Personal information
- Nationality: Canadian
- Born: October 26, 1986 (age 39) Montreal, Quebec, Canada
- Height: 1.55 m (5 ft 1 in)
- Weight: 59 kg (130 lb)

Sport
- Sport: Kayaking
- Events: K-1 200m, K-1 500m

Medal record
Women's canoe sprint
Representing Canada
World Championships
| Bronze medal – third place | 2009 Dartmouth | K-1 4 x 200 m |
| Bronze medal – third place | 2015 Milan | K-1 5000 m |
Pan American Games
| Gold medal – first place | 2003 Santo Domingo | K-4 500 metres |
| Gold medal – first place | 2015 Toronto | K-4 500 metres |
| Silver medal – second place | 2003 Santo Domingo | K-2 500 metres |
| Silver medal – second place | 2011 Guadalajara | K-1 500 metres |

= Émilie Fournel =

Canadian sprint kayaker

Émilie Fournel (born October 26, 1986) is a Canadian sprint kayaker who has competed since the late 2000s. She won a bronze medal in the K-1 4 x 200 m event at the 2009 ICF Canoe Sprint World Championships in Dartmouth, and in the K-1 5000 m at the 2015 ICF Canoe Sprint World Championships.

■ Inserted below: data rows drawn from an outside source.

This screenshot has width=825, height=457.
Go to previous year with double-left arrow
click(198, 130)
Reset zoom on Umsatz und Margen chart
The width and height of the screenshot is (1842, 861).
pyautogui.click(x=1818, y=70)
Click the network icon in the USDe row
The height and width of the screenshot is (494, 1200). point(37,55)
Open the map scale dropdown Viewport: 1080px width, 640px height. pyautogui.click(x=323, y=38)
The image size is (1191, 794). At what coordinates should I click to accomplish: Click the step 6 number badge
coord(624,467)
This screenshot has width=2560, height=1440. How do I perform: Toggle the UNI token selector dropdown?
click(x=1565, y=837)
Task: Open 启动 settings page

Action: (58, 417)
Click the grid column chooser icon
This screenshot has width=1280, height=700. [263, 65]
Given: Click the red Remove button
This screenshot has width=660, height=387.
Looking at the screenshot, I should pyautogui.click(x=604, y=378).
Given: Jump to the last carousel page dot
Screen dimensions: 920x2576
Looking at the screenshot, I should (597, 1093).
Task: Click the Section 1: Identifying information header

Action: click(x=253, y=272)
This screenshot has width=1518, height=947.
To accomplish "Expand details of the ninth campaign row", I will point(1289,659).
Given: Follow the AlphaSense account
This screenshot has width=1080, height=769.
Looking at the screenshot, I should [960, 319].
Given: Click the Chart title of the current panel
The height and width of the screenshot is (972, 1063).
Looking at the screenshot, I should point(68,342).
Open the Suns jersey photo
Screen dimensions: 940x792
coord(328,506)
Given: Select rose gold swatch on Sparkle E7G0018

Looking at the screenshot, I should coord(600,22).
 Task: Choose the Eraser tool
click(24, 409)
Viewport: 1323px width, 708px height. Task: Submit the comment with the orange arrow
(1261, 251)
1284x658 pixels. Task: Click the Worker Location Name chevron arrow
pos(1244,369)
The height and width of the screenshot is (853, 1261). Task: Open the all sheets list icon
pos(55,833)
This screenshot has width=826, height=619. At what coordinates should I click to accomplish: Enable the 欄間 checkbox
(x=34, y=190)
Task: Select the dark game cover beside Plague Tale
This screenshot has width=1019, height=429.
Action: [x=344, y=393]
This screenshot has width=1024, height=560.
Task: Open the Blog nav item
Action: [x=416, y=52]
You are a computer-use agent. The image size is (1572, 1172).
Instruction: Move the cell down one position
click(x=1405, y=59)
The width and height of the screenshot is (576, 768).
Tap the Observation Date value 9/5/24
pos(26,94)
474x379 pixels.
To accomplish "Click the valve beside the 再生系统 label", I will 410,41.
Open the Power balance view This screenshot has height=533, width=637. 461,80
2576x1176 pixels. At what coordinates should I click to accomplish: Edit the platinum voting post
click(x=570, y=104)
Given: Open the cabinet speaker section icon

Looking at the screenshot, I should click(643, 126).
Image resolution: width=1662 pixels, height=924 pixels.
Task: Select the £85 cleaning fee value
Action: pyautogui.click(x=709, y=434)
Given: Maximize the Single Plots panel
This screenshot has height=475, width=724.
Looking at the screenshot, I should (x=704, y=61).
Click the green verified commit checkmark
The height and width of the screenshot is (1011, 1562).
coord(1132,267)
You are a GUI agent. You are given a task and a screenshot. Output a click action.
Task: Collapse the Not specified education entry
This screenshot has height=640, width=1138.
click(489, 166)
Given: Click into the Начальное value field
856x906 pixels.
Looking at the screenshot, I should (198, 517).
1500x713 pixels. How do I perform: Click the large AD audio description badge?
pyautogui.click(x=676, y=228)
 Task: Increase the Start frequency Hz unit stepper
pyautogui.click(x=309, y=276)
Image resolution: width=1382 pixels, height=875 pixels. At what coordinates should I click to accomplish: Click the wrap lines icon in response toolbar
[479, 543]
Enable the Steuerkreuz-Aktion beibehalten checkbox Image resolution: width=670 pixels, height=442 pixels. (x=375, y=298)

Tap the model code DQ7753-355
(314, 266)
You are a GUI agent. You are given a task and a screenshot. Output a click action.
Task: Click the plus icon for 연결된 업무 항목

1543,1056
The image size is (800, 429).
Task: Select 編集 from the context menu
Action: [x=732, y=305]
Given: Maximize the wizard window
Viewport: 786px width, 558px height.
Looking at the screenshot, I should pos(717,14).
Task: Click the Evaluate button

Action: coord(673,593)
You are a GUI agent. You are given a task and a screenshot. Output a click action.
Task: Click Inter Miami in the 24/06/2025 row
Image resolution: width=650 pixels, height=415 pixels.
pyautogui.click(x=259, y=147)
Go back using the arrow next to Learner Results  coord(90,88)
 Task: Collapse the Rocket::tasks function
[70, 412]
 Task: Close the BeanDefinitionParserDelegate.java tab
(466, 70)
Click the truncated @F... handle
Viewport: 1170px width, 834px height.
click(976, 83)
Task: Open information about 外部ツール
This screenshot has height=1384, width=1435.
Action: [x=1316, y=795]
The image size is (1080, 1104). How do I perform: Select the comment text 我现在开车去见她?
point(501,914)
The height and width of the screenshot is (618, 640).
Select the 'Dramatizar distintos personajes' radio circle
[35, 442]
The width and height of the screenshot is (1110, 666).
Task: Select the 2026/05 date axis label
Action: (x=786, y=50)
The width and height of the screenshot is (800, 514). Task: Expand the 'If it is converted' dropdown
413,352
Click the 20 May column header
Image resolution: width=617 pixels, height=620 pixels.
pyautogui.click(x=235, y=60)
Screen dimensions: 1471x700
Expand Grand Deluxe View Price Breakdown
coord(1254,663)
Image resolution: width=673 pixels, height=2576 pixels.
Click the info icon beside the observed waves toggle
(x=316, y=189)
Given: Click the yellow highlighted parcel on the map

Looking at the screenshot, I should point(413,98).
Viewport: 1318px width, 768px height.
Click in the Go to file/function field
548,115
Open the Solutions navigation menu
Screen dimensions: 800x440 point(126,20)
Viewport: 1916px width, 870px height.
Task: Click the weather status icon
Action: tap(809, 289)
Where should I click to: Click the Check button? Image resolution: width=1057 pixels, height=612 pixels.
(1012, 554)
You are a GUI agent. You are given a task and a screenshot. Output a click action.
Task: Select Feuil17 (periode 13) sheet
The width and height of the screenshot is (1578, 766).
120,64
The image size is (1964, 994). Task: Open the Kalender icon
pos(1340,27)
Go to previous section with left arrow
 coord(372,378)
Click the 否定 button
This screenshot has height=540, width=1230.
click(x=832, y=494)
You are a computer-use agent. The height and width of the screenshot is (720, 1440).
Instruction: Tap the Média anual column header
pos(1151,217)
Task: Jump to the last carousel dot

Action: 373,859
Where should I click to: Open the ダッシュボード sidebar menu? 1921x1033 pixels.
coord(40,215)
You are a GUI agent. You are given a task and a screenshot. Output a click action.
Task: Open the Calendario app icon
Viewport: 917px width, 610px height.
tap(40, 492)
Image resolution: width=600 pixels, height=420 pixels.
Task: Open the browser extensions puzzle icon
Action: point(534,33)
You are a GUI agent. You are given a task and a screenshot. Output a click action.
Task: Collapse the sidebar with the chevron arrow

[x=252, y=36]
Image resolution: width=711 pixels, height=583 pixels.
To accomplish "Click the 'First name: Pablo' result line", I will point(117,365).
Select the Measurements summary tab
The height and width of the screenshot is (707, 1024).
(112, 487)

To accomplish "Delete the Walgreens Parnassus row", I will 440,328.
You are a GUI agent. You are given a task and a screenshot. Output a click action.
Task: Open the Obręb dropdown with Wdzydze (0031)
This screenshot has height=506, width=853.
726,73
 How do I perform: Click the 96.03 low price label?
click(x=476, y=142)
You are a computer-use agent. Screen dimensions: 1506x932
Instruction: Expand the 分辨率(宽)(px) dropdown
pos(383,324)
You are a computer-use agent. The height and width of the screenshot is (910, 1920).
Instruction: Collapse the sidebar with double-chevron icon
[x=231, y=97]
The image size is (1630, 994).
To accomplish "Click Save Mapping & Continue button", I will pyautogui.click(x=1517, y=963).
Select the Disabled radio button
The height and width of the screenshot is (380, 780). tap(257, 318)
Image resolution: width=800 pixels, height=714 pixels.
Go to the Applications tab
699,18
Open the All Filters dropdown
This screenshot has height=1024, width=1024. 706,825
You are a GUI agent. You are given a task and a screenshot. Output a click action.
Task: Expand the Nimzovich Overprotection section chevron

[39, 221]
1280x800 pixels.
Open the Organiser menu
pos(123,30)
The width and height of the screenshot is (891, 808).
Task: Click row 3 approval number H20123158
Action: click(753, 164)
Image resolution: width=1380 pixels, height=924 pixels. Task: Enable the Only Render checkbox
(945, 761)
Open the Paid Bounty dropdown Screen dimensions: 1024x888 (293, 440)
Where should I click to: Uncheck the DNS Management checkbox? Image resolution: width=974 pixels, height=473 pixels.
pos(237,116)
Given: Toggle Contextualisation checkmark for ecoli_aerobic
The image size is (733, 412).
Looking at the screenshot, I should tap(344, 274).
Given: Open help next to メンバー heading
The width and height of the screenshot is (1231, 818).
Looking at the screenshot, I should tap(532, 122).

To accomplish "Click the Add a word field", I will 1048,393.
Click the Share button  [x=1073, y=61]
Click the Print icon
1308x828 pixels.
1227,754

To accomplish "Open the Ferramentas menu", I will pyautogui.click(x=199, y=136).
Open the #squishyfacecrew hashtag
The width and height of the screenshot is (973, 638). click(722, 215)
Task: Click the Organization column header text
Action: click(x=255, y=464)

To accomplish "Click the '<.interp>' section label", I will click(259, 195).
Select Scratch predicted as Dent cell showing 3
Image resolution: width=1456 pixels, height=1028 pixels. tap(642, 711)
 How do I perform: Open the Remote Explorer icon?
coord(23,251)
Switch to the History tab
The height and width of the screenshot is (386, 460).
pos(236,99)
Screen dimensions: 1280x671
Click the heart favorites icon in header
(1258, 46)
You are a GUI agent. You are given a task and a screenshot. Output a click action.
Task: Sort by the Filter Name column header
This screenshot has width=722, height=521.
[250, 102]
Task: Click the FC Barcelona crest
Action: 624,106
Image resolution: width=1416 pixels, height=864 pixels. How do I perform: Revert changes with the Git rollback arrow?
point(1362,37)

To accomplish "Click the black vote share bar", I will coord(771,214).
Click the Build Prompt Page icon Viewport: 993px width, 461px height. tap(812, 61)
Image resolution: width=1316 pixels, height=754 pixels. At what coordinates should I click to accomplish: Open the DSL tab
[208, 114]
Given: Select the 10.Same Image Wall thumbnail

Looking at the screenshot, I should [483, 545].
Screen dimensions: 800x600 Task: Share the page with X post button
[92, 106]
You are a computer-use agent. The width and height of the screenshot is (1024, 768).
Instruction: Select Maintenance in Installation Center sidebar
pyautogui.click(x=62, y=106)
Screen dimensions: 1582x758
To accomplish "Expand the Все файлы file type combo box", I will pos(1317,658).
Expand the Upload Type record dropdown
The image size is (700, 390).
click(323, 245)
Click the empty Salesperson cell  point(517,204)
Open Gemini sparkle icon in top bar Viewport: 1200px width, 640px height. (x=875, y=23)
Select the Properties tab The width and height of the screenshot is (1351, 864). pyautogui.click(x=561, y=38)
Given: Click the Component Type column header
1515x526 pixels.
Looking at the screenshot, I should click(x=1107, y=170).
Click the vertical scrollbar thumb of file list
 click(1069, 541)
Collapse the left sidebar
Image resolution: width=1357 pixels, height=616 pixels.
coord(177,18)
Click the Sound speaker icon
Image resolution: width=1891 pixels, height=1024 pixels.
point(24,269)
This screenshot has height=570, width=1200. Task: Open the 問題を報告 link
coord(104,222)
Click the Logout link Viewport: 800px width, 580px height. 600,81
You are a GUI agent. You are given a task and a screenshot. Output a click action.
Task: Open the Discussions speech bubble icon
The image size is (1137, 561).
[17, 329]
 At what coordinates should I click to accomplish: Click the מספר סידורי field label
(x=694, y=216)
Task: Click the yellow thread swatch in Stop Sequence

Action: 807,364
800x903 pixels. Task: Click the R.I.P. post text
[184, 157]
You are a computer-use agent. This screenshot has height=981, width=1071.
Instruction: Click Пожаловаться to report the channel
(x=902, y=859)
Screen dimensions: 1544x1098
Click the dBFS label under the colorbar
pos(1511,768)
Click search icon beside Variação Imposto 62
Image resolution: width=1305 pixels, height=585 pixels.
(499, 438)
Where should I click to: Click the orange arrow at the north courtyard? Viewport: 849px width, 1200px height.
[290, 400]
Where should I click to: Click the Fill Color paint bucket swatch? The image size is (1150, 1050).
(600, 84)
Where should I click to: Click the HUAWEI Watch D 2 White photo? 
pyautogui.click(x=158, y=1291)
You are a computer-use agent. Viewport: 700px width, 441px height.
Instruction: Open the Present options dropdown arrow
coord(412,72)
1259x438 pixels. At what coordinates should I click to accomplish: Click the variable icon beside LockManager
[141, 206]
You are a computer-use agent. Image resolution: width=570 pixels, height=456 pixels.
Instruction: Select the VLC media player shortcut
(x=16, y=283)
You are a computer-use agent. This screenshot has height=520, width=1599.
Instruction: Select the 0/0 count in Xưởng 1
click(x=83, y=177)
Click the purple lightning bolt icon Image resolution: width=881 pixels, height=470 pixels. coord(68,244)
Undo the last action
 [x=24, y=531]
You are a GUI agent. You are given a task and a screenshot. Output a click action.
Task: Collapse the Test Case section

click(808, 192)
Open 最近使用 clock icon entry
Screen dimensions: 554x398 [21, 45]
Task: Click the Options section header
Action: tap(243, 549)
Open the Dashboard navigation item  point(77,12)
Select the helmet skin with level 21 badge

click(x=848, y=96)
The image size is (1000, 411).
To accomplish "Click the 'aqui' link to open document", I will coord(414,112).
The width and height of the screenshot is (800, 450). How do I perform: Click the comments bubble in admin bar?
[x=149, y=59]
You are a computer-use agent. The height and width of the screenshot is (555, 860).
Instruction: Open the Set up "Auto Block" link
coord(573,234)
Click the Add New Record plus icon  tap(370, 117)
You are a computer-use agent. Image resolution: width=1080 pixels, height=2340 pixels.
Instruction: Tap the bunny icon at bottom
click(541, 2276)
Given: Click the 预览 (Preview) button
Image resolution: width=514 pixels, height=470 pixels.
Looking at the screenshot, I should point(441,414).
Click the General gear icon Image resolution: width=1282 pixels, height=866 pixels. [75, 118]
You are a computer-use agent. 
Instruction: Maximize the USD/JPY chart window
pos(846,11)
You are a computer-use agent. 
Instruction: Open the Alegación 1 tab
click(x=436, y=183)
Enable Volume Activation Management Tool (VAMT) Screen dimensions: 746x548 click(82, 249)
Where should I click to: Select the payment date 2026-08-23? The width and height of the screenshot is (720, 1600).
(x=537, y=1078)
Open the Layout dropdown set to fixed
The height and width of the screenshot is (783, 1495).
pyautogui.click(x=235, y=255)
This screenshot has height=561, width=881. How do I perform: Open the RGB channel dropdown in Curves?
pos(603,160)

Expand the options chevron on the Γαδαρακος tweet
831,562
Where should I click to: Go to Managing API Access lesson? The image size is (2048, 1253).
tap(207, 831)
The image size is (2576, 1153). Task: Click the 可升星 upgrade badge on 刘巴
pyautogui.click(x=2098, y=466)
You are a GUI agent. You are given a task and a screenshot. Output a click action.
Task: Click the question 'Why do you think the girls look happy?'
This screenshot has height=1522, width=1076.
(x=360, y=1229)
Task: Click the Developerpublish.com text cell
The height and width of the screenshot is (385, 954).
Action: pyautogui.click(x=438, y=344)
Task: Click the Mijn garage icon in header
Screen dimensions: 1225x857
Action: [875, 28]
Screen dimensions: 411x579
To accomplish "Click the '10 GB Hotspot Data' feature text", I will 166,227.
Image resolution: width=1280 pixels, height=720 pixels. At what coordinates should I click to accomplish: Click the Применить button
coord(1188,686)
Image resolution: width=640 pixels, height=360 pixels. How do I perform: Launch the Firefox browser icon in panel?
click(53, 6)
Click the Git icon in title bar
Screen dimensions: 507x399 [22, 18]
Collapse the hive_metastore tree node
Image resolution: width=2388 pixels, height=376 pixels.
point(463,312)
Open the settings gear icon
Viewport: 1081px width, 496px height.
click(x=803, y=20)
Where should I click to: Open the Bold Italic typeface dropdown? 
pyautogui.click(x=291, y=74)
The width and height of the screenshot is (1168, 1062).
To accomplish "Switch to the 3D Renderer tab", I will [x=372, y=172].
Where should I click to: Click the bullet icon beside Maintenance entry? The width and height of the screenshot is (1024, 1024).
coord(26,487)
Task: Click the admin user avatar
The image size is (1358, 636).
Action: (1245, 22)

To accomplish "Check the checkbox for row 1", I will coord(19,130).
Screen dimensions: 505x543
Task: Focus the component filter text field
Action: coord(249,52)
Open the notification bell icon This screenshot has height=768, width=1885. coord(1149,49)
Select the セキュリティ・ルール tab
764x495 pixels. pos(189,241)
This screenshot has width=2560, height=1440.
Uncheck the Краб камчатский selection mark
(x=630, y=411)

Fournel competed in the K-4 500 m event at the 2008 Summer Olympics in Beijing, but was eliminated in the semifinals, and the K-1 200 m and 500 m at the 2012 Summer Olympics.

Her father, Jean Fournel, competed for Canada in sprint canoe at the 1976 Summer Olympics in Montreal. Her brother Hugues Fournel also competed at the 2012 Summer Olympics in the Men's K-2 200 metres with Ryan Cochrane.

In July 2016, she was officially named to Canada's Olympic team.